##### RECORDS TO PROCESS #####
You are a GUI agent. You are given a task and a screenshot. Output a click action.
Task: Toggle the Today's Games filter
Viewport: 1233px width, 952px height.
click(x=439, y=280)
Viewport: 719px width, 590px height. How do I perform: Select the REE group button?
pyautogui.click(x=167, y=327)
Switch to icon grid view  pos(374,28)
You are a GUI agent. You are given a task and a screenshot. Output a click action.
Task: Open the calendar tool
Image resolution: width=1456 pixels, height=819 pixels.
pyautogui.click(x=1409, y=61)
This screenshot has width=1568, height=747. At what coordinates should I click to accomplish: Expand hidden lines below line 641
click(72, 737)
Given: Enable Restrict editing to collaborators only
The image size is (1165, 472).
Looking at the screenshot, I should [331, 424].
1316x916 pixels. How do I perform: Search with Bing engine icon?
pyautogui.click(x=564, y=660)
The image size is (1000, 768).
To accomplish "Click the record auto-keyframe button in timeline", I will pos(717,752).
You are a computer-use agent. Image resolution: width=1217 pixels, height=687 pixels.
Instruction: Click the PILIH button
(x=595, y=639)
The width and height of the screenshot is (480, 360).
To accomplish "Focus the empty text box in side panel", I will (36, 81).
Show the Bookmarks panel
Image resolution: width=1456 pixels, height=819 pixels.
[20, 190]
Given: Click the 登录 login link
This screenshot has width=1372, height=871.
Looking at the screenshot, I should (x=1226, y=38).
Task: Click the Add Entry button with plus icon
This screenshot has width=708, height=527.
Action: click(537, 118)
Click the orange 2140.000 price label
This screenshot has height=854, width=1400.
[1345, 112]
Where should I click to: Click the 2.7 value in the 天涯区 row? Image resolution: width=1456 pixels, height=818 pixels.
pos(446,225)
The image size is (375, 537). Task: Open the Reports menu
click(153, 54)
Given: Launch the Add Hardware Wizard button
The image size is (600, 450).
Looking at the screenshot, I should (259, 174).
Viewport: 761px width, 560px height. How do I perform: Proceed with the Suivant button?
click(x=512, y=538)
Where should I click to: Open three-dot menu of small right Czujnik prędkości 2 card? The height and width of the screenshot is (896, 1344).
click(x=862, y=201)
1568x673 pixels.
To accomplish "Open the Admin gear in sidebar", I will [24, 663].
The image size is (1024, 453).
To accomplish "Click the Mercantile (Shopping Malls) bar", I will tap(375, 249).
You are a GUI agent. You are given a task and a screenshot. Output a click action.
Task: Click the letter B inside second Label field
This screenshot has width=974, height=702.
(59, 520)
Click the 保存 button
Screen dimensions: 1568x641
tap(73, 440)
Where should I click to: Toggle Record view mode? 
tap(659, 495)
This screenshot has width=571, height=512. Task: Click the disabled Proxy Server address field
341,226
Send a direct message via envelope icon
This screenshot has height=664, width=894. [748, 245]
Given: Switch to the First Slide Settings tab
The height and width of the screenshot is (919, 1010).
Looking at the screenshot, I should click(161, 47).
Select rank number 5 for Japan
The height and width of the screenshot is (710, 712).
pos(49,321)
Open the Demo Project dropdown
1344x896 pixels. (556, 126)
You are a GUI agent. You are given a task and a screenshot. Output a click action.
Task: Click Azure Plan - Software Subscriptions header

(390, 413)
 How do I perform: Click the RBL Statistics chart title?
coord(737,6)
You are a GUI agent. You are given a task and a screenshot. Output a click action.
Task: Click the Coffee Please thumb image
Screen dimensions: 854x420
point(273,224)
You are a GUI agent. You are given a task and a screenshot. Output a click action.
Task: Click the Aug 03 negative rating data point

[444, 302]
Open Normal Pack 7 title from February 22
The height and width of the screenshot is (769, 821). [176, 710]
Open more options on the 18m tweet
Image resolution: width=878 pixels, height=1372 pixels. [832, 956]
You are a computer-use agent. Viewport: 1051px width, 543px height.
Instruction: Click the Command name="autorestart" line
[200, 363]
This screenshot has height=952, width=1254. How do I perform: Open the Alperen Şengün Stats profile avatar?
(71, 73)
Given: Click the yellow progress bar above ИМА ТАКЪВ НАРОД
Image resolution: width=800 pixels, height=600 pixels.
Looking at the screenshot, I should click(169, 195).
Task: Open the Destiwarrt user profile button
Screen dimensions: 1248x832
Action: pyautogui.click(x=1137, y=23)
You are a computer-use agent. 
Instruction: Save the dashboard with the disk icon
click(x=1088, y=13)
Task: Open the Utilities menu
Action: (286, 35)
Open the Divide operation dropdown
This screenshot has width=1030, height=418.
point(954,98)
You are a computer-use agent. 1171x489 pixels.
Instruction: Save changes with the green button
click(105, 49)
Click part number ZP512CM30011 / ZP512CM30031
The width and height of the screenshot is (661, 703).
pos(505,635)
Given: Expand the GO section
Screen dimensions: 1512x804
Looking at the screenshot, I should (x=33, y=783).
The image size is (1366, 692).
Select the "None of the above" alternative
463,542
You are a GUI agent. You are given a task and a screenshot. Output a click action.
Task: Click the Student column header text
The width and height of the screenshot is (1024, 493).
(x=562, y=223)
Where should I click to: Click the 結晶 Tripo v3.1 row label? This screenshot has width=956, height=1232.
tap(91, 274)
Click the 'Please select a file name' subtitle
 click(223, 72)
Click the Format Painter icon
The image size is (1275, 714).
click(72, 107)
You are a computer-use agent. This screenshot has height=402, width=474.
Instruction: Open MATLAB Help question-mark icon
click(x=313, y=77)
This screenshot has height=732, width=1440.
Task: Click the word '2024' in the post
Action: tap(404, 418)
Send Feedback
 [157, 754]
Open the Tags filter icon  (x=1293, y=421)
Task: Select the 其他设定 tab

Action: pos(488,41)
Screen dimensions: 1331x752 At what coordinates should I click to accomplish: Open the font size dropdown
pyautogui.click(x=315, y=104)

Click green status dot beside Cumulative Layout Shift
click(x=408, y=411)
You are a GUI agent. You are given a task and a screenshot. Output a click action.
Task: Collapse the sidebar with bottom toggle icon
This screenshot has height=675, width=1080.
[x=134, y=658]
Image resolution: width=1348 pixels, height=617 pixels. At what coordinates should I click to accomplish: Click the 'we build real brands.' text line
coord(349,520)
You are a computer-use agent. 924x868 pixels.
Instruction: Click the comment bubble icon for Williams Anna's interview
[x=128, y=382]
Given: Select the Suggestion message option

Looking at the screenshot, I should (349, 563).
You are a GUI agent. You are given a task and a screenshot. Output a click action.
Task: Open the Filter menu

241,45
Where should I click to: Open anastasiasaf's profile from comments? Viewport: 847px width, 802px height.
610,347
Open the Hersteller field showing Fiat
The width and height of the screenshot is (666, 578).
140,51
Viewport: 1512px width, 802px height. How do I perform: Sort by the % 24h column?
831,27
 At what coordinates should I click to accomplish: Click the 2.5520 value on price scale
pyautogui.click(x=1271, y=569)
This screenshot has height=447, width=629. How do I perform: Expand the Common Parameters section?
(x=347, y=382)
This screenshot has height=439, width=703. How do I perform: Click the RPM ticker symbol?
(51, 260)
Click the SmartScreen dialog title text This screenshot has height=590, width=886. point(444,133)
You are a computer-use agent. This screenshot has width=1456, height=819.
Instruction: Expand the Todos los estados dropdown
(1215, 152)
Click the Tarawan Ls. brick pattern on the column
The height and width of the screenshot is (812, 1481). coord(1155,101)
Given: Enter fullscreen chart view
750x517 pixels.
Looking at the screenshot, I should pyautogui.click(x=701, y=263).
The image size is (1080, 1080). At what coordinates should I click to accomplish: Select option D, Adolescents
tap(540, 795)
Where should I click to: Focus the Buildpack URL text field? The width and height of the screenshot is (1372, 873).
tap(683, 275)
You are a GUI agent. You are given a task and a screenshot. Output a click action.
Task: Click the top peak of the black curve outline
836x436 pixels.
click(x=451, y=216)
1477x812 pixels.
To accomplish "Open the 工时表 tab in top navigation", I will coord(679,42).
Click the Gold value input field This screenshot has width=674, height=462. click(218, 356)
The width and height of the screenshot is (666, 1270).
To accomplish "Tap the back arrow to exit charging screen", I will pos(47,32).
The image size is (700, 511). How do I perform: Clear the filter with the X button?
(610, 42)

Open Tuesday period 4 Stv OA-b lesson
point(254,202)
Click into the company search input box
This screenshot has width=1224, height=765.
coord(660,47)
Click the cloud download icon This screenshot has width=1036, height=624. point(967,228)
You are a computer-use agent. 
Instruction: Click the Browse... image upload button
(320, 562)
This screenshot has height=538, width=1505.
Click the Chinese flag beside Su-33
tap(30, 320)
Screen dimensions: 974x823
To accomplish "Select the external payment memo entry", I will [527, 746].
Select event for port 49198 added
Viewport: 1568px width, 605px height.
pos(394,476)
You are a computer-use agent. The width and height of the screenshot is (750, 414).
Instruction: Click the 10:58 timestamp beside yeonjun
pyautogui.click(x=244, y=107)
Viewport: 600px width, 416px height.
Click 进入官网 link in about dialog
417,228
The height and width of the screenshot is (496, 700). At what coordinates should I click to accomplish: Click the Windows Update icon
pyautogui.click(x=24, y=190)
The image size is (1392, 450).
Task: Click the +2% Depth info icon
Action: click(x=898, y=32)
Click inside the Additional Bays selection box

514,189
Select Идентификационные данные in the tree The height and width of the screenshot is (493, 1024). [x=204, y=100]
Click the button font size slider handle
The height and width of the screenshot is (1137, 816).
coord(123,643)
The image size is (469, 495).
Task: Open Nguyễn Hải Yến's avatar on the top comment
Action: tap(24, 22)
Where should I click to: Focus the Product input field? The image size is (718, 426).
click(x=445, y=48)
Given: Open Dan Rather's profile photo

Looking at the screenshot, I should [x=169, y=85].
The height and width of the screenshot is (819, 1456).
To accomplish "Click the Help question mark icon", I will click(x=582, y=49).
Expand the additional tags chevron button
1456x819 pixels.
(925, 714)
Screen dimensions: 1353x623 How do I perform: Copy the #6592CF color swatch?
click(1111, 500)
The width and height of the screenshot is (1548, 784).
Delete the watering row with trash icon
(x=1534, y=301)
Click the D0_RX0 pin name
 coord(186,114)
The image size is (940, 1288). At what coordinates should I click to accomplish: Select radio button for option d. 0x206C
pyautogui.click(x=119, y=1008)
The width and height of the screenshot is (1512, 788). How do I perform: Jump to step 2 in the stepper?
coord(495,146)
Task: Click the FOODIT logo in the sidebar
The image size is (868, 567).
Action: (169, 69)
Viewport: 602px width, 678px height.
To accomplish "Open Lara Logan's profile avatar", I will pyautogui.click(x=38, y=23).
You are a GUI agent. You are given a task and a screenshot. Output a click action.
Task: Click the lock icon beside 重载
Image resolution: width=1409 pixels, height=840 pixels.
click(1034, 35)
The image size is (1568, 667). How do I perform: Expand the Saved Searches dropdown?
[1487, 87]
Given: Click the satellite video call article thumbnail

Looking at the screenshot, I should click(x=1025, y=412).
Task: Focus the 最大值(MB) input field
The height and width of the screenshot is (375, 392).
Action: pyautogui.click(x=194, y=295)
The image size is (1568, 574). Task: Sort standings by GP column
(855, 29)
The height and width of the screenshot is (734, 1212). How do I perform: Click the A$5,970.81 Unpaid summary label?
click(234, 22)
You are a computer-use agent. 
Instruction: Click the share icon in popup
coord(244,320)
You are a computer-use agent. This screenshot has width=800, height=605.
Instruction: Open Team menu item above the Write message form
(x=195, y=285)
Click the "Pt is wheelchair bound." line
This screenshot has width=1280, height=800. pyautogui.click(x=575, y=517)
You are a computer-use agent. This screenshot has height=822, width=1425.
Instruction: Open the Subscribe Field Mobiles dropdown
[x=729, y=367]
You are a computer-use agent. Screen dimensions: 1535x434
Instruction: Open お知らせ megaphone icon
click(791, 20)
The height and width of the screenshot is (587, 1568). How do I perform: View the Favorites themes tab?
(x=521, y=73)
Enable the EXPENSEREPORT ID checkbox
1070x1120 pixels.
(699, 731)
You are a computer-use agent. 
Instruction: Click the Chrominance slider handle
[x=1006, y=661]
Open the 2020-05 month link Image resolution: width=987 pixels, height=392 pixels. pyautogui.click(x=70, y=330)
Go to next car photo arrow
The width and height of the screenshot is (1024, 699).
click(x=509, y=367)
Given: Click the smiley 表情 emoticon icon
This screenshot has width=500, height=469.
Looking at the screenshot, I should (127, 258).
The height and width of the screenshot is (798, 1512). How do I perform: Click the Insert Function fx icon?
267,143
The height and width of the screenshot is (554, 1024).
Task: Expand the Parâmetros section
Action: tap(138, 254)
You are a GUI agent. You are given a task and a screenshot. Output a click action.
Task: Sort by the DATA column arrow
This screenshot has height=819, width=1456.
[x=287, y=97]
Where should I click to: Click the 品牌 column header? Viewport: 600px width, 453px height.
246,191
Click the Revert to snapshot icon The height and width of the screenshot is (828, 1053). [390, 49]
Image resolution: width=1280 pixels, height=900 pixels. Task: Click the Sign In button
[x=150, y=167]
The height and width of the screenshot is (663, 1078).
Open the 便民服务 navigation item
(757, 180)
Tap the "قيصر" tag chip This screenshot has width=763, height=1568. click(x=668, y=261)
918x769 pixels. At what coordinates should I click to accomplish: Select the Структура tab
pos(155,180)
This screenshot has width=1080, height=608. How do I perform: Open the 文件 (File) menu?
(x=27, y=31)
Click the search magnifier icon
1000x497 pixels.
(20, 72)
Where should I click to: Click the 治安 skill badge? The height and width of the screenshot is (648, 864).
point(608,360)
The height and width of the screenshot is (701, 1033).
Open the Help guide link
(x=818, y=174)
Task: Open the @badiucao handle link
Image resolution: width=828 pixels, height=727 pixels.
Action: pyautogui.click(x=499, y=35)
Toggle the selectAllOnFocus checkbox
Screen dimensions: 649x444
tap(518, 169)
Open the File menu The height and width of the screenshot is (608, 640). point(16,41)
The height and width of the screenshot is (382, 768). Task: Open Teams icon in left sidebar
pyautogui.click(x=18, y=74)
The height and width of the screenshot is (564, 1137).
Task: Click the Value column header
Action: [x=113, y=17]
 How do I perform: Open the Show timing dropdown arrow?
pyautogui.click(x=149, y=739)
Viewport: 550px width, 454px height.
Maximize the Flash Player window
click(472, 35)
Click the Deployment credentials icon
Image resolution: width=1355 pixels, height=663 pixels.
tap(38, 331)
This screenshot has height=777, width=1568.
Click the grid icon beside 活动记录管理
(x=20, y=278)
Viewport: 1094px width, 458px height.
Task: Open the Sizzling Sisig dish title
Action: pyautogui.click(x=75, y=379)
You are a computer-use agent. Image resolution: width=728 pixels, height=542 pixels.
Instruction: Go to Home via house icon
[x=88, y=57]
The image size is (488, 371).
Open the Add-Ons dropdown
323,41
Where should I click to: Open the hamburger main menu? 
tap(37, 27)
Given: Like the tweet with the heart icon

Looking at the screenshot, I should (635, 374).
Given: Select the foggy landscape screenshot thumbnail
#####
• _WRITTEN TASK_
Please rewrite the data in the stretch from the line containing "The image size is (1024, 453)." through the line containing "1344x896 pixels. (556, 126)", changing "Label" to "Caption" and leaving everything else unchanged.

• _ANSWER BELOW_
The image size is (1024, 453).
To accomplish "Click the Mercantile (Shopping Malls) bar", I will tap(375, 249).
You are a GUI agent. You are given a task and a screenshot. Output a click action.
Task: Click the letter B inside second Caption field
This screenshot has width=974, height=702.
(59, 520)
Click the 保存 button
Screen dimensions: 1568x641
tap(73, 440)
Where should I click to: Toggle Record view mode? 
tap(659, 495)
This screenshot has width=571, height=512. Task: Click the disabled Proxy Server address field
341,226
Send a direct message via envelope icon
This screenshot has height=664, width=894. [748, 245]
Given: Switch to the First Slide Settings tab
The height and width of the screenshot is (919, 1010).
Looking at the screenshot, I should click(161, 47).
Select rank number 5 for Japan
The height and width of the screenshot is (710, 712).
pos(49,321)
Open the Demo Project dropdown
1344x896 pixels. (556, 126)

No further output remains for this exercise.